▸ **Assignment**:
From the entries that follow, copy each line containing the word "date".

# # # # # # #

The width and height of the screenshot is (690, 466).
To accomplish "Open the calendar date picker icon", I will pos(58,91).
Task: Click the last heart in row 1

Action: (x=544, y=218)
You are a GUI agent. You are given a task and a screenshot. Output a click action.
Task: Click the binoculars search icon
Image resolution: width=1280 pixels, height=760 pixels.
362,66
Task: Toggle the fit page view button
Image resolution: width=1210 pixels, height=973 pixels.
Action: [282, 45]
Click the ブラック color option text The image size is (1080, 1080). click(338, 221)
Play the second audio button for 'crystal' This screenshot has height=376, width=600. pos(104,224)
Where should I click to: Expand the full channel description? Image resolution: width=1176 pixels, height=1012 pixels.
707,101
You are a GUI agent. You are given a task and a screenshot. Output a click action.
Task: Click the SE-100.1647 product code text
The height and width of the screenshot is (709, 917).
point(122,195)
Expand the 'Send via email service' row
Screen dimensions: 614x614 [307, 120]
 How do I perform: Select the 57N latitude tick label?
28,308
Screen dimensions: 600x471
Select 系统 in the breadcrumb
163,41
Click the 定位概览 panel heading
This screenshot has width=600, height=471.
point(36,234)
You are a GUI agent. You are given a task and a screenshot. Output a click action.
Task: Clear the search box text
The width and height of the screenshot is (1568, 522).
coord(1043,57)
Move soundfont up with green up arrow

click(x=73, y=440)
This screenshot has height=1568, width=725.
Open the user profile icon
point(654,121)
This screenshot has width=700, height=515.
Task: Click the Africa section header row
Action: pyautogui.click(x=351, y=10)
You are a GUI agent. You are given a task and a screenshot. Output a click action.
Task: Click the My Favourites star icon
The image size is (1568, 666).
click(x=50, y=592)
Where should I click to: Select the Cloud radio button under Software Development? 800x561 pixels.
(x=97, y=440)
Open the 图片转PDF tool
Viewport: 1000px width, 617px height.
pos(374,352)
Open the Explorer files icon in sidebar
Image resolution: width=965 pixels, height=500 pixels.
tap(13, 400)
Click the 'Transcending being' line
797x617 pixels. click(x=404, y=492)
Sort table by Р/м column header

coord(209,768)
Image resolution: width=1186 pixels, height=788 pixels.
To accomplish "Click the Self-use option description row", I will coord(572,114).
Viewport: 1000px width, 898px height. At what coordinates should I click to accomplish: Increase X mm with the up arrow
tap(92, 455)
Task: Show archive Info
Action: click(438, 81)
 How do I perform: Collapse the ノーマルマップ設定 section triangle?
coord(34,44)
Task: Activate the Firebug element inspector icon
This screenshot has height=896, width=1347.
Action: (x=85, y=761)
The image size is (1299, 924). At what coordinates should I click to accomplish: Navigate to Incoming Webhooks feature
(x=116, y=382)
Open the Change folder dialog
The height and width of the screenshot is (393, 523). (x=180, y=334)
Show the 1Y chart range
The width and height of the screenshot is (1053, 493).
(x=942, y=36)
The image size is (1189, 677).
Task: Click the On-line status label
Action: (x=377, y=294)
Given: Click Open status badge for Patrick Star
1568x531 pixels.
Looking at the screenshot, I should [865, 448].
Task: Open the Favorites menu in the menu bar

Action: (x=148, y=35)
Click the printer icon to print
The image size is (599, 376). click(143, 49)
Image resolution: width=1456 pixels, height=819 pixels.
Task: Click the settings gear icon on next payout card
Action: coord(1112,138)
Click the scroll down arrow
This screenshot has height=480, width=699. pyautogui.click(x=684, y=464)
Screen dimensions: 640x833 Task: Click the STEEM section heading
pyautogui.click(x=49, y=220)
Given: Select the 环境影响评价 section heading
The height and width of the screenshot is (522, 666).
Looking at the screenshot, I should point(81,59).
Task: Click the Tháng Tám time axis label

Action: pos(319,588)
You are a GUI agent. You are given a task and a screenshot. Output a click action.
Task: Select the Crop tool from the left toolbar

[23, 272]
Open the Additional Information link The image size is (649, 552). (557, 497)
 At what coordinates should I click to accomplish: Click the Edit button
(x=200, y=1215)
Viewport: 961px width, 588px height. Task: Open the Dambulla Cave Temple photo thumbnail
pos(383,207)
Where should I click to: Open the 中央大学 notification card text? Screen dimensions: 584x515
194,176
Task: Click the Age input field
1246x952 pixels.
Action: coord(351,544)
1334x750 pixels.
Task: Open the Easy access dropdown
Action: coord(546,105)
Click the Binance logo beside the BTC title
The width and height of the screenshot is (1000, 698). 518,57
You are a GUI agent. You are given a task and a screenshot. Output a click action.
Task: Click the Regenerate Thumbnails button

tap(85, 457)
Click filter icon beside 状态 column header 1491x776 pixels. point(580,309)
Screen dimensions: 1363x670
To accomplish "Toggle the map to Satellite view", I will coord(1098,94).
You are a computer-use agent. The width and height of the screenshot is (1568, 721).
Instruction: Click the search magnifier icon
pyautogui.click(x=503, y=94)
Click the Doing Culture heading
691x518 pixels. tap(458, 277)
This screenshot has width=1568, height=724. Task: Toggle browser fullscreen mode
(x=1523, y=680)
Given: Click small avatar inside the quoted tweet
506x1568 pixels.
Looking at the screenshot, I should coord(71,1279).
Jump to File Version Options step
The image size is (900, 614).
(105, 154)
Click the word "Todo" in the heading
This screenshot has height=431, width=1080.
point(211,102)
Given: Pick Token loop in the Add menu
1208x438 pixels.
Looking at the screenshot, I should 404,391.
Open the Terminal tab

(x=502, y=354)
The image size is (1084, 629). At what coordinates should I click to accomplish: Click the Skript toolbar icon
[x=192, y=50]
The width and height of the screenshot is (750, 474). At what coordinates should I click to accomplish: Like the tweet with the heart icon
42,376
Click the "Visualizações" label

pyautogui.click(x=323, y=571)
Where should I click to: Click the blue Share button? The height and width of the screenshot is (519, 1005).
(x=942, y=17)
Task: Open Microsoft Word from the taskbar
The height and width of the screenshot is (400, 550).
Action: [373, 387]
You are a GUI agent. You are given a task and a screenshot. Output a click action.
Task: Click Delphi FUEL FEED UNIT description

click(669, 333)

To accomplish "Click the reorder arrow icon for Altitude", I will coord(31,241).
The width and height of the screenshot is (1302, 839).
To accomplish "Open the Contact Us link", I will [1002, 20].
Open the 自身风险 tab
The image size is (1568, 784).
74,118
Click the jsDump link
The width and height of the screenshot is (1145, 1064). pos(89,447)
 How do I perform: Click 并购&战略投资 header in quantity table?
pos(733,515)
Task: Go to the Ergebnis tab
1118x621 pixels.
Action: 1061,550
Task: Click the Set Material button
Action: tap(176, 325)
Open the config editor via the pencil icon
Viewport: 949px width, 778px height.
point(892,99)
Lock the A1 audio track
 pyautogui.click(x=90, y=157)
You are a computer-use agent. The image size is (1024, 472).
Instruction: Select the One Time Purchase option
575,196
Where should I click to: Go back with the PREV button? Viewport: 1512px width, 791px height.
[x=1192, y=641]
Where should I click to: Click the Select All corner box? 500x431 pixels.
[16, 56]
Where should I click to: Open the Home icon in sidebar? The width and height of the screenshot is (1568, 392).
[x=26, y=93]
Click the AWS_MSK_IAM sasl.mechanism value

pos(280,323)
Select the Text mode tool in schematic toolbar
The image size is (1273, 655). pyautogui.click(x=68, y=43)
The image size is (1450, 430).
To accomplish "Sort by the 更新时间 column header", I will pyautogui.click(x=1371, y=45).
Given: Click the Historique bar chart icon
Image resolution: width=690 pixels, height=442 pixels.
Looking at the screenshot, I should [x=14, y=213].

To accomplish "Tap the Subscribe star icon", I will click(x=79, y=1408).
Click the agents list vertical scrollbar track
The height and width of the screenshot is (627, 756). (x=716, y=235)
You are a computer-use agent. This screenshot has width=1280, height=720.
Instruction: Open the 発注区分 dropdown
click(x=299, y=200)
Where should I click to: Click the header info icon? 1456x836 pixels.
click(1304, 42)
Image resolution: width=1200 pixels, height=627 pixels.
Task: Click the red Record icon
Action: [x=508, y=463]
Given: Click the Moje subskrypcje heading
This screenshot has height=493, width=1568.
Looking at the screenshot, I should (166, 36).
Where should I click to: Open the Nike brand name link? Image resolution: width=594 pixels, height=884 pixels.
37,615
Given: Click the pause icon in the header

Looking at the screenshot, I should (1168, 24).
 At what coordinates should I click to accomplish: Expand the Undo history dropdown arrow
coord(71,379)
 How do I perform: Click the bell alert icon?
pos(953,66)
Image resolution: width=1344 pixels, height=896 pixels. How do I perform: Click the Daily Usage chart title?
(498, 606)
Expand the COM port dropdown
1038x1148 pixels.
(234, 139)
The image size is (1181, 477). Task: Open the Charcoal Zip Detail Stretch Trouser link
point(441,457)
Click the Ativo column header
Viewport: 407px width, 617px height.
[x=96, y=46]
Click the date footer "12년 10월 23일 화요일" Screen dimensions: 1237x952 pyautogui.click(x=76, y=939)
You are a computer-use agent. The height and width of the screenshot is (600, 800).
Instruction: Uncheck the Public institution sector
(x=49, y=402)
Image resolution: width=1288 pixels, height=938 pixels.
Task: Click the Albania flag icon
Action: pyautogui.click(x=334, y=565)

# # # # # # #

▸ **Your response**:
To accomplish "Open the calendar date picker icon", I will pos(58,91).
Click the date footer "12년 10월 23일 화요일" Screen dimensions: 1237x952 pyautogui.click(x=76, y=939)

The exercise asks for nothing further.